== Segment start ==
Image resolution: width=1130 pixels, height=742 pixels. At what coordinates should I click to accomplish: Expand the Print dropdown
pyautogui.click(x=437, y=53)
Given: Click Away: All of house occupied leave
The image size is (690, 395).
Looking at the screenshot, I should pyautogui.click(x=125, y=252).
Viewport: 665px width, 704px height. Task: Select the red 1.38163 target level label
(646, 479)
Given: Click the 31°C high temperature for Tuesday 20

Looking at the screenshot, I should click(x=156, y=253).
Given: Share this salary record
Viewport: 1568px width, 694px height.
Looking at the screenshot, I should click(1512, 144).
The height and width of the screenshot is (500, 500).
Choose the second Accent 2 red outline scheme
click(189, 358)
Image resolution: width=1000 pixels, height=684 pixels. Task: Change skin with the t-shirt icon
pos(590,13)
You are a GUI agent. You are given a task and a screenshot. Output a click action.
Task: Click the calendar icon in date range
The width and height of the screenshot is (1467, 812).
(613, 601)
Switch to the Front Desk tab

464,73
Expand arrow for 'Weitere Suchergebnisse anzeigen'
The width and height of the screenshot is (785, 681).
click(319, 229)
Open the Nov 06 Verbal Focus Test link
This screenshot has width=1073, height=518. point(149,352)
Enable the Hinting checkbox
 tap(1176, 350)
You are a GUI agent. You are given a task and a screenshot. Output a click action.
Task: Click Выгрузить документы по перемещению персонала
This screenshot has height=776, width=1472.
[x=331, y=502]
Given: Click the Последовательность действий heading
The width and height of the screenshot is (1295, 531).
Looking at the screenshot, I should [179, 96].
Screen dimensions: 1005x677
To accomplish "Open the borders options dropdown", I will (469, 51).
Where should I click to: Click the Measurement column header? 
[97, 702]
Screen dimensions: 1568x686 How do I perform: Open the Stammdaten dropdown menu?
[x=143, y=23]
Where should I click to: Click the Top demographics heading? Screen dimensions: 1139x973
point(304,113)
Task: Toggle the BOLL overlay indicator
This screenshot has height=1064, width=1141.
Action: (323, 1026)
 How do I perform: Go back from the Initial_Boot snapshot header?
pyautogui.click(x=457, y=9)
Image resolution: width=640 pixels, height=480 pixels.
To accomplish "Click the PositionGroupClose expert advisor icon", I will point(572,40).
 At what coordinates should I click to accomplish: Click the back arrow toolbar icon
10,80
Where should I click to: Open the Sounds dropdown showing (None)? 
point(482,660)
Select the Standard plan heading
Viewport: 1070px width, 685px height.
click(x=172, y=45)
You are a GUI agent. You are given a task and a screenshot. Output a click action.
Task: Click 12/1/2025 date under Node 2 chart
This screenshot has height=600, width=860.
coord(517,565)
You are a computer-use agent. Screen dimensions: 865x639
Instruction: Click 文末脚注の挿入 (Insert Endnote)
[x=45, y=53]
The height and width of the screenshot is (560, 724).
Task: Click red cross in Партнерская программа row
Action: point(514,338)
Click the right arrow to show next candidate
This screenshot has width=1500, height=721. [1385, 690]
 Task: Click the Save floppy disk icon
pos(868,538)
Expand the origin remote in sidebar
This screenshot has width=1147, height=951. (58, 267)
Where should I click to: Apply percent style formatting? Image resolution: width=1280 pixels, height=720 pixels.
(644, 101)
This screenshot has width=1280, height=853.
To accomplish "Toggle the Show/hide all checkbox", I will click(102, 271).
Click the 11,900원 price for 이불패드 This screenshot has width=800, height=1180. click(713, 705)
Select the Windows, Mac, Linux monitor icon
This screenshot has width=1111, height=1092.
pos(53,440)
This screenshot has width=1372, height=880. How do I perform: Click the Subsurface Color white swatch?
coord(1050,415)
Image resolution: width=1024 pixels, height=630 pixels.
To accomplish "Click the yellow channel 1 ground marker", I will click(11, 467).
== Segment end ==
- **Required work**: The material above should be retyped in full, exactly as given.

- **Answer to the exercise**:
Image resolution: width=1130 pixels, height=742 pixels. At what coordinates should I click to accomplish: Expand the Print dropdown
pyautogui.click(x=437, y=53)
Given: Click Away: All of house occupied leave
The image size is (690, 395).
Looking at the screenshot, I should pyautogui.click(x=125, y=252).
Viewport: 665px width, 704px height. Task: Select the red 1.38163 target level label
(646, 479)
Given: Click the 31°C high temperature for Tuesday 20

Looking at the screenshot, I should click(x=156, y=253).
Given: Share this salary record
Viewport: 1568px width, 694px height.
Looking at the screenshot, I should click(1512, 144).
The height and width of the screenshot is (500, 500).
Choose the second Accent 2 red outline scheme
click(189, 358)
Image resolution: width=1000 pixels, height=684 pixels. Task: Change skin with the t-shirt icon
pos(590,13)
You are a GUI agent. You are given a task and a screenshot. Output a click action.
Task: Click the calendar icon in date range
The width and height of the screenshot is (1467, 812).
(613, 601)
Switch to the Front Desk tab

464,73
Expand arrow for 'Weitere Suchergebnisse anzeigen'
The width and height of the screenshot is (785, 681).
click(319, 229)
Open the Nov 06 Verbal Focus Test link
This screenshot has width=1073, height=518. point(149,352)
Enable the Hinting checkbox
 tap(1176, 350)
You are a GUI agent. You are given a task and a screenshot. Output a click action.
Task: Click Выгрузить документы по перемещению персонала
This screenshot has height=776, width=1472.
[x=331, y=502]
Given: Click the Последовательность действий heading
The width and height of the screenshot is (1295, 531).
Looking at the screenshot, I should [179, 96].
Screen dimensions: 1005x677
To accomplish "Open the borders options dropdown", I will (469, 51).
Where should I click to: Click the Measurement column header? 
[97, 702]
Screen dimensions: 1568x686 How do I perform: Open the Stammdaten dropdown menu?
[x=143, y=23]
Where should I click to: Click the Top demographics heading? Screen dimensions: 1139x973
point(304,113)
Task: Toggle the BOLL overlay indicator
This screenshot has height=1064, width=1141.
Action: (323, 1026)
 How do I perform: Go back from the Initial_Boot snapshot header?
pyautogui.click(x=457, y=9)
Image resolution: width=640 pixels, height=480 pixels.
To accomplish "Click the PositionGroupClose expert advisor icon", I will point(572,40).
 At what coordinates should I click to accomplish: Click the back arrow toolbar icon
10,80
Where should I click to: Open the Sounds dropdown showing (None)? 
point(482,660)
Select the Standard plan heading
Viewport: 1070px width, 685px height.
click(x=172, y=45)
You are a GUI agent. You are given a task and a screenshot. Output a click action.
Task: Click 12/1/2025 date under Node 2 chart
This screenshot has height=600, width=860.
coord(517,565)
You are a computer-use agent. Screen dimensions: 865x639
Instruction: Click 文末脚注の挿入 (Insert Endnote)
[x=45, y=53]
The height and width of the screenshot is (560, 724).
Task: Click red cross in Партнерская программа row
Action: point(514,338)
Click the right arrow to show next candidate
This screenshot has width=1500, height=721. [1385, 690]
 Task: Click the Save floppy disk icon
pos(868,538)
Expand the origin remote in sidebar
This screenshot has width=1147, height=951. (58, 267)
Where should I click to: Apply percent style formatting? Image resolution: width=1280 pixels, height=720 pixels.
(644, 101)
This screenshot has width=1280, height=853.
To accomplish "Toggle the Show/hide all checkbox", I will click(102, 271).
Click the 11,900원 price for 이불패드 This screenshot has width=800, height=1180. click(713, 705)
Select the Windows, Mac, Linux monitor icon
This screenshot has width=1111, height=1092.
pos(53,440)
This screenshot has width=1372, height=880. How do I perform: Click the Subsurface Color white swatch?
coord(1050,415)
Image resolution: width=1024 pixels, height=630 pixels.
To accomplish "Click the yellow channel 1 ground marker", I will click(11, 467).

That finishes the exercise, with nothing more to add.